(REQUIRED WORK):
Find the lines below that contain the string "sidebar". Copy each one.

(Records from a data collection):
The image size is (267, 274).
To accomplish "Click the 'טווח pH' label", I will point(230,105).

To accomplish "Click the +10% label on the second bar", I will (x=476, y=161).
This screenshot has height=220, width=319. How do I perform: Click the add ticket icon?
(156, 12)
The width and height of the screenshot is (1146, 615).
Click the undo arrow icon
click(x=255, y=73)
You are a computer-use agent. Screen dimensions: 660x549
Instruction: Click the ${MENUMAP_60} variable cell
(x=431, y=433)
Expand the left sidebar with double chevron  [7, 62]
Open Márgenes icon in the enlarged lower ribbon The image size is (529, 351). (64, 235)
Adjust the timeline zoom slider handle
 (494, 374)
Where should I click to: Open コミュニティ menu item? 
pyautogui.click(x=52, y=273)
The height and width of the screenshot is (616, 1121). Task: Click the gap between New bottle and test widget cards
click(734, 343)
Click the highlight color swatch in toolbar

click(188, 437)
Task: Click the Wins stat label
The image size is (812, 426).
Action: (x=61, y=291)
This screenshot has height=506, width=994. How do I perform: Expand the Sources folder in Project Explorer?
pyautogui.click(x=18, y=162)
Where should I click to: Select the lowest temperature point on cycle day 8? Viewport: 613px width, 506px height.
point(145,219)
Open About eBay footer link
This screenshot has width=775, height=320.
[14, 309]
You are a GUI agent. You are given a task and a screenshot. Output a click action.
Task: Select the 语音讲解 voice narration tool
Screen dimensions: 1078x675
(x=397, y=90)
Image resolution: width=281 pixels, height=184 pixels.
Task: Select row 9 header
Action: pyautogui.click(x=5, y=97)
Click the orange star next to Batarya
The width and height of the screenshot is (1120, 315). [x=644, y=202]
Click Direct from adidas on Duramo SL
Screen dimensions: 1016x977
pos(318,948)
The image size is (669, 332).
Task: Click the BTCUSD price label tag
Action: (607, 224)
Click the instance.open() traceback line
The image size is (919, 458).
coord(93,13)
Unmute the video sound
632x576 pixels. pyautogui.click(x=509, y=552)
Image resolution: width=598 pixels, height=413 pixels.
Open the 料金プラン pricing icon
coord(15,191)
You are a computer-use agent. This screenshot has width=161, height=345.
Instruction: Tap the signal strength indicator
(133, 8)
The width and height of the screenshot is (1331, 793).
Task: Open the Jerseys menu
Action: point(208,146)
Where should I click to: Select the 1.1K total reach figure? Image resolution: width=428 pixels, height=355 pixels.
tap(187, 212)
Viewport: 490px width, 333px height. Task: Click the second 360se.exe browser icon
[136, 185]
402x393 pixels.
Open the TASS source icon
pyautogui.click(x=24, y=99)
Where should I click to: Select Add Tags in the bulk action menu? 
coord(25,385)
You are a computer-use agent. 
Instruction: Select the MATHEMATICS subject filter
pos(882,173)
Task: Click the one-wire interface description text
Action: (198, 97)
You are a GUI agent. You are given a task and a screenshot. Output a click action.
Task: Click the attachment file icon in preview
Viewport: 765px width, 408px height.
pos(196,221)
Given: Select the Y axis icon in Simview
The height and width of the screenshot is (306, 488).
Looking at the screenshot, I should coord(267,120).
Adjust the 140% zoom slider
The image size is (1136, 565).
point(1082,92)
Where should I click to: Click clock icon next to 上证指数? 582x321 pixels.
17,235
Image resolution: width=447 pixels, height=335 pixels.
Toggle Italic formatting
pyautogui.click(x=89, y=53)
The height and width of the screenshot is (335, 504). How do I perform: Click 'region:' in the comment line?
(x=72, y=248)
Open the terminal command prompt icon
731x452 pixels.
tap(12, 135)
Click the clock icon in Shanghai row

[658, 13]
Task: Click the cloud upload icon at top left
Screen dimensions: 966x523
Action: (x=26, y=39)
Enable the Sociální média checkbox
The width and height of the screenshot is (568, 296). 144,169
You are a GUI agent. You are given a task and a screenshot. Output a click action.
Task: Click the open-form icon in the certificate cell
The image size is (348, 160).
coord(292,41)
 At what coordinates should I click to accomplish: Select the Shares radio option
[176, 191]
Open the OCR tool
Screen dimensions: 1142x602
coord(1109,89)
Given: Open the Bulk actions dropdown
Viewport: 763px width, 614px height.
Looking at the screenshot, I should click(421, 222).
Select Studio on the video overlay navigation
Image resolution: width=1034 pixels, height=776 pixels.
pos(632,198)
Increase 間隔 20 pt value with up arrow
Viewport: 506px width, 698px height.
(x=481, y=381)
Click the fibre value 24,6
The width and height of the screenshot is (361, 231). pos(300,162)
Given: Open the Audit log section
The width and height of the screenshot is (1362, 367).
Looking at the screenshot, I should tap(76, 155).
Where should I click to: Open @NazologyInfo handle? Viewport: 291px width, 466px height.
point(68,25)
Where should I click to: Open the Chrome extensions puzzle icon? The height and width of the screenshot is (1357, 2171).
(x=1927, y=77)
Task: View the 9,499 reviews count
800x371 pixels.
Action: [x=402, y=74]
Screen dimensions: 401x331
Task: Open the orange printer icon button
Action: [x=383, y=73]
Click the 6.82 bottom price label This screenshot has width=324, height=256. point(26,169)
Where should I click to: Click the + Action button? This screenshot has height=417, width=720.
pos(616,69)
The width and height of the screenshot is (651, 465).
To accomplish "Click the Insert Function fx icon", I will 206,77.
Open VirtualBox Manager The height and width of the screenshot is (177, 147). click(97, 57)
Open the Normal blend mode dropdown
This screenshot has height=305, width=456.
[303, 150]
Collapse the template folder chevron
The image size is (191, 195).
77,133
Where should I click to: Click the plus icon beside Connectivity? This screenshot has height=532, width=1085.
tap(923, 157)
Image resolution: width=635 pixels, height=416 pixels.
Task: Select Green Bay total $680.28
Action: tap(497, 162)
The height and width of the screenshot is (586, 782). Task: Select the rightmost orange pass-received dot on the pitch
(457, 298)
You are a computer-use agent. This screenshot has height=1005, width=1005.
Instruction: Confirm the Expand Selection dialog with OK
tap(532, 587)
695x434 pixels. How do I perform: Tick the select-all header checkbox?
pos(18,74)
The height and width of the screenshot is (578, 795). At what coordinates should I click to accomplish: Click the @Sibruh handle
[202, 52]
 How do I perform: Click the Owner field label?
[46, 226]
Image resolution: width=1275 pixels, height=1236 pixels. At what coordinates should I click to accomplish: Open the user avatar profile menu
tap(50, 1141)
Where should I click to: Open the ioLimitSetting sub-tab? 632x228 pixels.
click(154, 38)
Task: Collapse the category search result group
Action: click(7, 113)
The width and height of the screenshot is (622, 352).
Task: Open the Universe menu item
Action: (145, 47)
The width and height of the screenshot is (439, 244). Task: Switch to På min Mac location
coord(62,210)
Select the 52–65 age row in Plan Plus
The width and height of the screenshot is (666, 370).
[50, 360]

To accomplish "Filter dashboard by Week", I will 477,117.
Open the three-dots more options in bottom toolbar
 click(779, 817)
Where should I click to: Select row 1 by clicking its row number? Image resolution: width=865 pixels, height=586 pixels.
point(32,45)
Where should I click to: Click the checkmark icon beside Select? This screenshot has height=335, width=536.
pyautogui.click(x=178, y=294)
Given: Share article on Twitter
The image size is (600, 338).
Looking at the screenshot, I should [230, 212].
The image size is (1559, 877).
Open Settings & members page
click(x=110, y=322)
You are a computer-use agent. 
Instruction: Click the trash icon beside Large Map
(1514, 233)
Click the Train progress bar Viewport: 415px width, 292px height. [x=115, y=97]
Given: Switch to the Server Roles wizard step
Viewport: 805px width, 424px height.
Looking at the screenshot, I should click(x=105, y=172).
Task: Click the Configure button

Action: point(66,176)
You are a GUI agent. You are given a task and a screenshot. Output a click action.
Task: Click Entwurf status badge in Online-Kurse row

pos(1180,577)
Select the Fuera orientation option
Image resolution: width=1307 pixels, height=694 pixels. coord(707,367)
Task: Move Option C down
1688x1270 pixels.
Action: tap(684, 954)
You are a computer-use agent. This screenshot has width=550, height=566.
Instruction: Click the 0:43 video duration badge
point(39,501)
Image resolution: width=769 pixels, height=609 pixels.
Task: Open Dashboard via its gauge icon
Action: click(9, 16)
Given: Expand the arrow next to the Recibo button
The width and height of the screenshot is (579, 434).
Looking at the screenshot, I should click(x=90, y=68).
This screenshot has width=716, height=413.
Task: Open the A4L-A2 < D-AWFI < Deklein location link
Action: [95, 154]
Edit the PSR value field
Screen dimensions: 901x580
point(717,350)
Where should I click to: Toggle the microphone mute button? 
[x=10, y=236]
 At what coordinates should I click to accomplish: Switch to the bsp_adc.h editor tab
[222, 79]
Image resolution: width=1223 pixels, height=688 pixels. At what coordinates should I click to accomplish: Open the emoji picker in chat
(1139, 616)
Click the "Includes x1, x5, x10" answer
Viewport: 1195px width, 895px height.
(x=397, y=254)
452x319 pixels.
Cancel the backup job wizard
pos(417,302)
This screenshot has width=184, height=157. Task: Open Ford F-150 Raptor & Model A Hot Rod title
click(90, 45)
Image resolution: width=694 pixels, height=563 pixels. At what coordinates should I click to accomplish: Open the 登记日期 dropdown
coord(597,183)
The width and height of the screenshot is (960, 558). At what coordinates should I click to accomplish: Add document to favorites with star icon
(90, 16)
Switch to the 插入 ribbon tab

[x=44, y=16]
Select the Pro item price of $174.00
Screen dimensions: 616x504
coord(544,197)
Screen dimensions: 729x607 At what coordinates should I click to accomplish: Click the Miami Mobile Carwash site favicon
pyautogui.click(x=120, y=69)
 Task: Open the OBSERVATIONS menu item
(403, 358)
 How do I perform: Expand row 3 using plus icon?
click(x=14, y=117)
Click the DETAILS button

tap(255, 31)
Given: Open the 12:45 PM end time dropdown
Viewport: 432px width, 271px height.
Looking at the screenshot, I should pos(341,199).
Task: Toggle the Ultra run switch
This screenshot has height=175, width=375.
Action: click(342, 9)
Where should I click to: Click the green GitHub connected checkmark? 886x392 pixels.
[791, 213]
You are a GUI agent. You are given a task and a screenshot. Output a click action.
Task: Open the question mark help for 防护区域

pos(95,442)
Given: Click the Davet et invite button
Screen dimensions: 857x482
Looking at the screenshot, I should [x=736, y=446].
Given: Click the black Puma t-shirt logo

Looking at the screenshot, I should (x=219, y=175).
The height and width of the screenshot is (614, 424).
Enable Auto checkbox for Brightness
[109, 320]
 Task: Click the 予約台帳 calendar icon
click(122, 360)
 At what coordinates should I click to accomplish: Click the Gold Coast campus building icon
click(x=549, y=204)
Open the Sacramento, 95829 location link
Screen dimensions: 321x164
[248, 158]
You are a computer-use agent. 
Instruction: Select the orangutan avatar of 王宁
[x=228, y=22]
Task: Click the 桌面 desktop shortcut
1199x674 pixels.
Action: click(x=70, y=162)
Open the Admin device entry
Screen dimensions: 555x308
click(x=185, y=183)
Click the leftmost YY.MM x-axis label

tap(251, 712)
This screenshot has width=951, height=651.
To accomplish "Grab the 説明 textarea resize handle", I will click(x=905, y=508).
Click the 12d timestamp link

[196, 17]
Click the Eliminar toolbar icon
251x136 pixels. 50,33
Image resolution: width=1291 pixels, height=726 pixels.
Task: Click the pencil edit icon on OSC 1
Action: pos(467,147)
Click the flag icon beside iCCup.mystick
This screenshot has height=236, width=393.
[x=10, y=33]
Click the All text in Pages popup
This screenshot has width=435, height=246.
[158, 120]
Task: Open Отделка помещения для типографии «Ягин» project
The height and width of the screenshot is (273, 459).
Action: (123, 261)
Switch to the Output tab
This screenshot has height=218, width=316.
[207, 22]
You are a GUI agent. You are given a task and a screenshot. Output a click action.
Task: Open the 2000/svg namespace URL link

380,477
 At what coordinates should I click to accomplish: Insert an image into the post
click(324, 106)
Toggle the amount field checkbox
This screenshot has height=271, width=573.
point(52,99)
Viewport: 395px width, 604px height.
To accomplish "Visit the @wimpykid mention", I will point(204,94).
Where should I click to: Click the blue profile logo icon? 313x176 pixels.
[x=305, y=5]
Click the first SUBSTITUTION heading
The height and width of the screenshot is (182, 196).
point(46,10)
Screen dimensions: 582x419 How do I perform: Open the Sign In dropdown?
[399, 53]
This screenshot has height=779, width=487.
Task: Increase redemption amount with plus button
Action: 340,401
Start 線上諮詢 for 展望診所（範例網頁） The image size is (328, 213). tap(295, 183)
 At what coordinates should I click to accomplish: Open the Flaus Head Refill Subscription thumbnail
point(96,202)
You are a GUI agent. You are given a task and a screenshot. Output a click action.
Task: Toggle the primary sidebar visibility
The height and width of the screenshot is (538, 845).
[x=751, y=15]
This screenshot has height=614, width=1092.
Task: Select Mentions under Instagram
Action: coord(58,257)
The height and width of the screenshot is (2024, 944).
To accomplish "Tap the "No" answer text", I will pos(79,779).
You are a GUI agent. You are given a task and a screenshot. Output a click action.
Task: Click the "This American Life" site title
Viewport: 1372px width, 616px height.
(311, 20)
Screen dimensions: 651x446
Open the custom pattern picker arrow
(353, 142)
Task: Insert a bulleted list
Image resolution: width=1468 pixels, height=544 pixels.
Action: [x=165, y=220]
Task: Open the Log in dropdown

(RESULT FOR THIS TASK):
Expand the left sidebar with double chevron  [7, 62]
Task: Toggle the primary sidebar visibility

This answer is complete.